Author :Daniel C. Williamson Release :2016-12-01 Genre :History Kind :eBook Book Rating :986/5 ( reviews)
Download or read book Anglo-Irish Relations in the Early Troubles written by Daniel C. Williamson. This book was released on 2016-12-01. Available in PDF, EPUB and Kindle. Book excerpt: In 1969 the once peaceful Catholic civil rights movement in Northern Ireland degenerated into widespread violence between the nationalist and unionist communities. The conflict, known as the Troubles, would last for thirty years. The early years of the Troubles helped to define the nature of the conflict for years to come. This was the period in which unionism divided into moderate and extreme wings; the Provisional IRA emerged amidst the resurgence of violent republicanism; and British military and governmental responsibility for Northern Ireland culminated in direct rule.
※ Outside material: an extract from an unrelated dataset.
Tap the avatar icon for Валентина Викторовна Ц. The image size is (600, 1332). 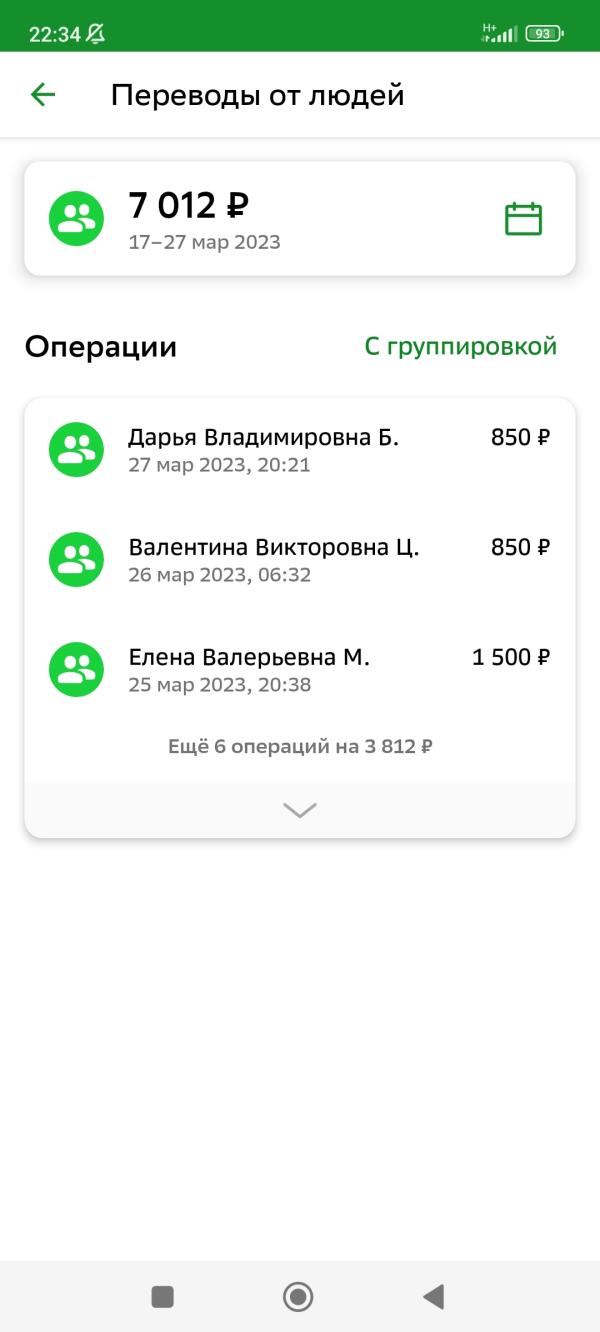coord(76,559)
Based on extensive research in British, Irish and American archives, Anglo-Irish Relations in the Early Troubles examines the diplomatic relationship between the key players in the formative years of the Northern Ireland conflict. It analyses how the Irish government attempted to influence British policy regarding Northern Ireland and how Britain sought to affect Dublin's response to the crisis. It was from this strained relationship of opposition and co-operation that the long-term shape of the Troubles emerged.